Among newly added dealers during the reporting period, those purchasing less than RMB 500,000 numbered 448, 472, 605 and 323, accounting for 96.55%, 96.53%, 95.28% and 98.17% of new dealers in the respective periods.

Among reduced dealers, those purchasing less than RMB 500,000 numbered 259, 465, 487 and 45, accounting for 99.23%, 98.31%, 97.60% and 100% of reduced dealers. The main reason was stricter dealer management, higher compliance and performance standards, and the cleanup of smaller dealers or dealers that failed to meet contractual performance terms.

Operating Data

Capacity utilization increased year by year, reaching 104% in the first half of 2021.

In the first half of 2021, instant noodles, instant glass noodles, instant rice noodles and self-heating foods accounted for 65%, 23%, 8.7% and 1.7% of sales, respectively. Instant noodle products were the largest revenue contributor.

By region, Baijia Food’s sales were concentrated mainly in East China and Southwest China. The company also had overseas sales, but they represented a small share of revenue.

Purchasing categories included raw and auxiliary materials, semi-finished products, packaging materials, finished goods and outsourced processing services. The company was facing raw-material price pressure.

In January-June 2021, Baijia Food’s seasoning procurement price rose 11.09% versus 2020, mainly because higher-priced ingredients such as hulake flavoring and chili oil resin increased as a share of purchases. In 2020 and January-June 2021, average oil and fat procurement prices rose 13.64% and 23.85%, respectively, mainly due to rising rapeseed oil and palm oil prices.
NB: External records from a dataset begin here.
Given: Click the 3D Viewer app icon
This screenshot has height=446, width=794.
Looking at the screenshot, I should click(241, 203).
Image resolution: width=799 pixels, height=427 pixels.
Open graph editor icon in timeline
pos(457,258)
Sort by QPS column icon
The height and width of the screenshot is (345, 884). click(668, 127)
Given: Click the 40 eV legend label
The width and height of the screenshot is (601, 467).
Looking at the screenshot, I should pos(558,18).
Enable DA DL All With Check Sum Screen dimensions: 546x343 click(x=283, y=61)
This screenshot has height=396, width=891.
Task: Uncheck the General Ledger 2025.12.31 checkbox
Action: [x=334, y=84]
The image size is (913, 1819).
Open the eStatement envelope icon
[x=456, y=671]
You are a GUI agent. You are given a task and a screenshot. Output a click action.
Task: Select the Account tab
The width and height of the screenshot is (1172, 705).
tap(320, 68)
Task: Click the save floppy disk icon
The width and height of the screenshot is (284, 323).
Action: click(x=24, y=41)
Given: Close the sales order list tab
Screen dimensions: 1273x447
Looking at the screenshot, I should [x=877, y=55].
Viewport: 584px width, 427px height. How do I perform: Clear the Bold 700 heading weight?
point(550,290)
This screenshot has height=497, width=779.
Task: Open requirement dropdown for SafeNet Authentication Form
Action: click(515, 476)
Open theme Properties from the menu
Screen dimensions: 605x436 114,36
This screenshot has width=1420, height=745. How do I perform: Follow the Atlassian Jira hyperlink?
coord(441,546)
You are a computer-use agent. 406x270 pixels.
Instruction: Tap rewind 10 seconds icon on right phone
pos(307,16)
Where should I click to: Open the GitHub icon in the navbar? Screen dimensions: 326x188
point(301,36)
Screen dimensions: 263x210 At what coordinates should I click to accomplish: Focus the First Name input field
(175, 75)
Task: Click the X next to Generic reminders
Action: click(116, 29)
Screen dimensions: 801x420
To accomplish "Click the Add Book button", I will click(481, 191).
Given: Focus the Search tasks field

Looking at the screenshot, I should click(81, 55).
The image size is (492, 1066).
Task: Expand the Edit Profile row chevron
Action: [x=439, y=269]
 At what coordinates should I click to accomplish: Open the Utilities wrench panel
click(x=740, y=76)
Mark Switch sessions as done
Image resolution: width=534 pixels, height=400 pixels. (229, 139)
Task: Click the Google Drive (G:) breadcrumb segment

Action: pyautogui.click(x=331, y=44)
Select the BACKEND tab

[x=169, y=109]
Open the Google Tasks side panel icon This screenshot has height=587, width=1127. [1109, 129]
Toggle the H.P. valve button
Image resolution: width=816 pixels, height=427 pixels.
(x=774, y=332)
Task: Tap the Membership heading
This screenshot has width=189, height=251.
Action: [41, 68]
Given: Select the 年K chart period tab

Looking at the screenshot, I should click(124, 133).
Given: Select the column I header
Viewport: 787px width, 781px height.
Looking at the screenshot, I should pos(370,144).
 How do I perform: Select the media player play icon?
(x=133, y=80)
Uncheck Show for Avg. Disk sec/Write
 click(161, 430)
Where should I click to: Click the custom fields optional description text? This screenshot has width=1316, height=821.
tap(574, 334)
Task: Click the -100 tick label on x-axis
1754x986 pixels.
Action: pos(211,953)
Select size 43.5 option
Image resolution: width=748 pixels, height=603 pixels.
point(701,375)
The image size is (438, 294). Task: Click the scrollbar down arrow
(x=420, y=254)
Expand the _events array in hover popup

The article noted that oils and fats reached 10% of procurement in the first half of 2021, while packaging materials accounted for more than 3% in 2019, 2020 and the first half of 2021.

Accounts receivable in the first half of 2021 were RMB 42.32 million, with bad-debt provision of RMB 2.2 million. Accounts payable were RMB 94.53 million, suggesting the company had more room to use supplier payment terms on the procurement side. The top receivables counterparties included Three Squirrels, Weinian, Walmart and Tmall; the largest payable counterparty was a packaging-material supplier.

For management expenses in the first half of 2021, compensation accounted for 42%, while warehousing and transfer costs accounted for 11.6%.

Operator Takeaway

Baijia Food’s prospectus showed a high-growth convenience-food operator built around a breakout hero SKU, expanding through a dealer-heavy channel model while also serving private-label customers. Its scale was still modest: 2020 revenue was RMB 1.122 billion, while the article noted that Yihai International’s convenience-food business alone had already reached RMB 1.2 billion. The strategic question was how Baijia Food would keep developing new businesses and sustain growth after listing.

Note: IPO, financing, shareholding, market forecast and forward-looking figures above are historical, based on disclosures cited in the January 1, 2022 article.